> _ENTRIES SUPPLIED_
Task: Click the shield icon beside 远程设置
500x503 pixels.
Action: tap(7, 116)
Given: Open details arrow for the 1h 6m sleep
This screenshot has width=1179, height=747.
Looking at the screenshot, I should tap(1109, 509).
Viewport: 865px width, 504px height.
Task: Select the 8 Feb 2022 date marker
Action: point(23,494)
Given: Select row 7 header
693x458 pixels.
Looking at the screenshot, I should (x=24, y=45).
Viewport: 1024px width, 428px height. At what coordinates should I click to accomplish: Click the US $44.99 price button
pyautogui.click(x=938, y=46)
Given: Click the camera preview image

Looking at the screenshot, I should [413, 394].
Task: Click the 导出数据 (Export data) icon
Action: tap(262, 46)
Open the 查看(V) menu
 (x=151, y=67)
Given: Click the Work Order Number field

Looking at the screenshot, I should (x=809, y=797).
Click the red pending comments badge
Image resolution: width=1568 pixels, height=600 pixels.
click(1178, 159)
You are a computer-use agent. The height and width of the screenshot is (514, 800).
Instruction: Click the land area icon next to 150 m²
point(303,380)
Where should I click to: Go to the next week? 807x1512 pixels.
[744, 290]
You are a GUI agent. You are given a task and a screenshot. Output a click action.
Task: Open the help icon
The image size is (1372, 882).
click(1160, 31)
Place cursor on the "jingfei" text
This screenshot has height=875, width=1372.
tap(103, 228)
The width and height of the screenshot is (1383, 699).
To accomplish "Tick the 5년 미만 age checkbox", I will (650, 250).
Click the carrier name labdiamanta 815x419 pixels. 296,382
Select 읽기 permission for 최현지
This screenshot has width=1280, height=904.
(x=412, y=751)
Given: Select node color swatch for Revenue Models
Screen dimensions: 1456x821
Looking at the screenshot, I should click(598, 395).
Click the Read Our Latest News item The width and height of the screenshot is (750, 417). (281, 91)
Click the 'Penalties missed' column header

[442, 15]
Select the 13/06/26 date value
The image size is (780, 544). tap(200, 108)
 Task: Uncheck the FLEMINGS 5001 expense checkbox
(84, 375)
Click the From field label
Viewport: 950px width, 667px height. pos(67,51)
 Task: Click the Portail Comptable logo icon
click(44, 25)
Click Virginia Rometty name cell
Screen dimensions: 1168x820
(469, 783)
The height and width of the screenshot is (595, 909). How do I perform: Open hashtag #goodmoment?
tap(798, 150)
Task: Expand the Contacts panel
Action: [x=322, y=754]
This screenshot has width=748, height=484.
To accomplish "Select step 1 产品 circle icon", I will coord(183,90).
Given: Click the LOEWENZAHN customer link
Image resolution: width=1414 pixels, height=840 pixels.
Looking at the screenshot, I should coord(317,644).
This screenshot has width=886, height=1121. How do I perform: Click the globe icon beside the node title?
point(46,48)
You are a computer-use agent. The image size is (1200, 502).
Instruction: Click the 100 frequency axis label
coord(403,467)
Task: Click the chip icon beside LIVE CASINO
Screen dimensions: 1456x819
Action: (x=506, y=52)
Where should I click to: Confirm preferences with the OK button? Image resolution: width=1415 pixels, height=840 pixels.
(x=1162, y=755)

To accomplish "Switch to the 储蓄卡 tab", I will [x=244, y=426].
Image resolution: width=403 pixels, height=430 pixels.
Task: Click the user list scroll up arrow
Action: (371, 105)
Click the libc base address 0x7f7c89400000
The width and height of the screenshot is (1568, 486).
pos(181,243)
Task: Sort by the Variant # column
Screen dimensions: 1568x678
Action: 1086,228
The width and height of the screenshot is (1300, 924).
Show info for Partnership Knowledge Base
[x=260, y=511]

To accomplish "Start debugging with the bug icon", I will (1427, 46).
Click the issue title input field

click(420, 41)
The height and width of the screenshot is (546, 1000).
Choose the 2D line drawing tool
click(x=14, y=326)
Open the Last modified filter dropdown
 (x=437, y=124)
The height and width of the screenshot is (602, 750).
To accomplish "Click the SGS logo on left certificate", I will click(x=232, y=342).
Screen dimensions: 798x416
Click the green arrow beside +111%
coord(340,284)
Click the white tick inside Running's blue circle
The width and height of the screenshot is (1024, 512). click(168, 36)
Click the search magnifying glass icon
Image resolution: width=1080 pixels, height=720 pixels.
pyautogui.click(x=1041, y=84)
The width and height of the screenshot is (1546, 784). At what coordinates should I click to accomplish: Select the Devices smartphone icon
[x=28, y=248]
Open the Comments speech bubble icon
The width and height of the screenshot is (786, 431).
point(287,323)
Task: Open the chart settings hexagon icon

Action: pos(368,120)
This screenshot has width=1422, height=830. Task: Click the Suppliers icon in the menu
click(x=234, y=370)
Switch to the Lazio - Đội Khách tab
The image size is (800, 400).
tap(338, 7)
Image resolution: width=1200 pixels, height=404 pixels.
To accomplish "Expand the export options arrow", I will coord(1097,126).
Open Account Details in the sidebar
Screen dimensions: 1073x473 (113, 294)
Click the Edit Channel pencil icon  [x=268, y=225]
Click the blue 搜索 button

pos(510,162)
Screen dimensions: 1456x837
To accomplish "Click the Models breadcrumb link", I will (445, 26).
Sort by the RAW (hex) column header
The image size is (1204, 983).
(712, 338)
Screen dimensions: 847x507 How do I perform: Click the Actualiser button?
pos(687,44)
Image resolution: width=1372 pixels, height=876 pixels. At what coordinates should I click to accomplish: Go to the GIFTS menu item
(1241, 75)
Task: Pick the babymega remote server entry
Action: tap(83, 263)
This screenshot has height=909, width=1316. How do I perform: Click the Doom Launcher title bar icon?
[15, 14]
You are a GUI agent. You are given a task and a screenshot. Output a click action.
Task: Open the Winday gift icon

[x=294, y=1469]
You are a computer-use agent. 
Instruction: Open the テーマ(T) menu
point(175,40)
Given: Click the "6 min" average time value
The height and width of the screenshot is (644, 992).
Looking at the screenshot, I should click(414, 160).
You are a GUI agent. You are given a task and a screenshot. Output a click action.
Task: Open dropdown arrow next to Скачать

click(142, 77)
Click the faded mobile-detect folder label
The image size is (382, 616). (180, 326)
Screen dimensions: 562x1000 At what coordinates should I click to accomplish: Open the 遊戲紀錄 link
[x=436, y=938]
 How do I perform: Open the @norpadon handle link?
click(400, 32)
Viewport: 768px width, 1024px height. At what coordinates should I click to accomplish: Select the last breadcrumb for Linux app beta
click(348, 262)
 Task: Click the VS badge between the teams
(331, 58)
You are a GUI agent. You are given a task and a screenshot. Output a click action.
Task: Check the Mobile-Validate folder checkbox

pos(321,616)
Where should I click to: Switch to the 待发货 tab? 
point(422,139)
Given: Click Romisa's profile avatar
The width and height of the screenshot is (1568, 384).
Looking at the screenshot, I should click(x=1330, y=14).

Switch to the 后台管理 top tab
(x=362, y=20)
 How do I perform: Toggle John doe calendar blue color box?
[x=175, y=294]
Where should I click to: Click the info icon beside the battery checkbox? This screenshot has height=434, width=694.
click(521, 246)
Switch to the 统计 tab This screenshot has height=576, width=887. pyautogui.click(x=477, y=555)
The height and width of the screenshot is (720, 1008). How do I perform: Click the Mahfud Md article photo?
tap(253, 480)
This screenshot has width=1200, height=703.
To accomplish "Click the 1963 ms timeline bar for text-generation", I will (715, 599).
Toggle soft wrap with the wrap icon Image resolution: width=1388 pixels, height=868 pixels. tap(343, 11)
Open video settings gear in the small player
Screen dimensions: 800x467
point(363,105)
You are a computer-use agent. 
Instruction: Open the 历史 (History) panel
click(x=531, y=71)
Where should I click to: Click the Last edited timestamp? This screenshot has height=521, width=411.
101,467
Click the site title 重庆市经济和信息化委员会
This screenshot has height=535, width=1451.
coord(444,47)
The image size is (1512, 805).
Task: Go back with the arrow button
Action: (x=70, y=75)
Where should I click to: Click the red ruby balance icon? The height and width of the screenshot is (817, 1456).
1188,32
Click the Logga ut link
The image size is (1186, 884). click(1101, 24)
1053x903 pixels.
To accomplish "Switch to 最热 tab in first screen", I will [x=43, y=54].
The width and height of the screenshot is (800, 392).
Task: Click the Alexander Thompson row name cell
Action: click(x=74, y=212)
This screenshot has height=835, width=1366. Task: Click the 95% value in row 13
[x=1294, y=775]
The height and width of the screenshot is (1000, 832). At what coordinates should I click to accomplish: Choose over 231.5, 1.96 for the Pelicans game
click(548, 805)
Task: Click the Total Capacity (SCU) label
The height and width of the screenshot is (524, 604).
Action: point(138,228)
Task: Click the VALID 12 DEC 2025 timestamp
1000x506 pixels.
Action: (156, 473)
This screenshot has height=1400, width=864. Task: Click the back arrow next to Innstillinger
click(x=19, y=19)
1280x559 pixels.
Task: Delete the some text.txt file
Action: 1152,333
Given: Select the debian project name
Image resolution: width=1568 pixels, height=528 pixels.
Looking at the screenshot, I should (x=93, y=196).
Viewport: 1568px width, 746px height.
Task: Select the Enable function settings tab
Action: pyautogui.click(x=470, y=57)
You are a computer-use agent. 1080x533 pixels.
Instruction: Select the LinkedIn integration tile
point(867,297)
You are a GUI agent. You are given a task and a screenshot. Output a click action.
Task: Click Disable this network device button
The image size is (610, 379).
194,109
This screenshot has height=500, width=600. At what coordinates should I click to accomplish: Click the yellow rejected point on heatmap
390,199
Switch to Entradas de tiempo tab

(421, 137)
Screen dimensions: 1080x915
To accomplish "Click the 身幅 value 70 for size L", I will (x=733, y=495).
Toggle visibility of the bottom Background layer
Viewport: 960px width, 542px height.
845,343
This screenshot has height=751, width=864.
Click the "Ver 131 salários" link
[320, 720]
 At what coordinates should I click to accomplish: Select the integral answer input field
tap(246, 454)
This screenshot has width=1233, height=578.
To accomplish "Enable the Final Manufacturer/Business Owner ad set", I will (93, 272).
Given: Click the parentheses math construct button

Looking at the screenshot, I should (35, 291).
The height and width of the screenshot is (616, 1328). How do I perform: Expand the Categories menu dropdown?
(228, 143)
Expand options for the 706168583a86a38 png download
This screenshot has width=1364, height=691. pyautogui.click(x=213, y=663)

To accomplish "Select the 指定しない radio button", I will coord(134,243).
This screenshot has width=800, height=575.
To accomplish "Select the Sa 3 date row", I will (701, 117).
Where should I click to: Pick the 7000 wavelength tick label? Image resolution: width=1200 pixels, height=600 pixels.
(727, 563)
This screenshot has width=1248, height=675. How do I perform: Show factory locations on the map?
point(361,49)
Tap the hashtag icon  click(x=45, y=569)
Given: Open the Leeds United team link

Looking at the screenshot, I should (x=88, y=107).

> _ACTION ITEM_
Write out again, exactly, the line containing "This screenshot has width=1248, height=675." and every later line of the records. Omit the rest.

> _TASK SOLUTION_
This screenshot has width=1248, height=675. How do I perform: Show factory locations on the map?
point(361,49)
Tap the hashtag icon  click(x=45, y=569)
Given: Open the Leeds United team link

Looking at the screenshot, I should (x=88, y=107).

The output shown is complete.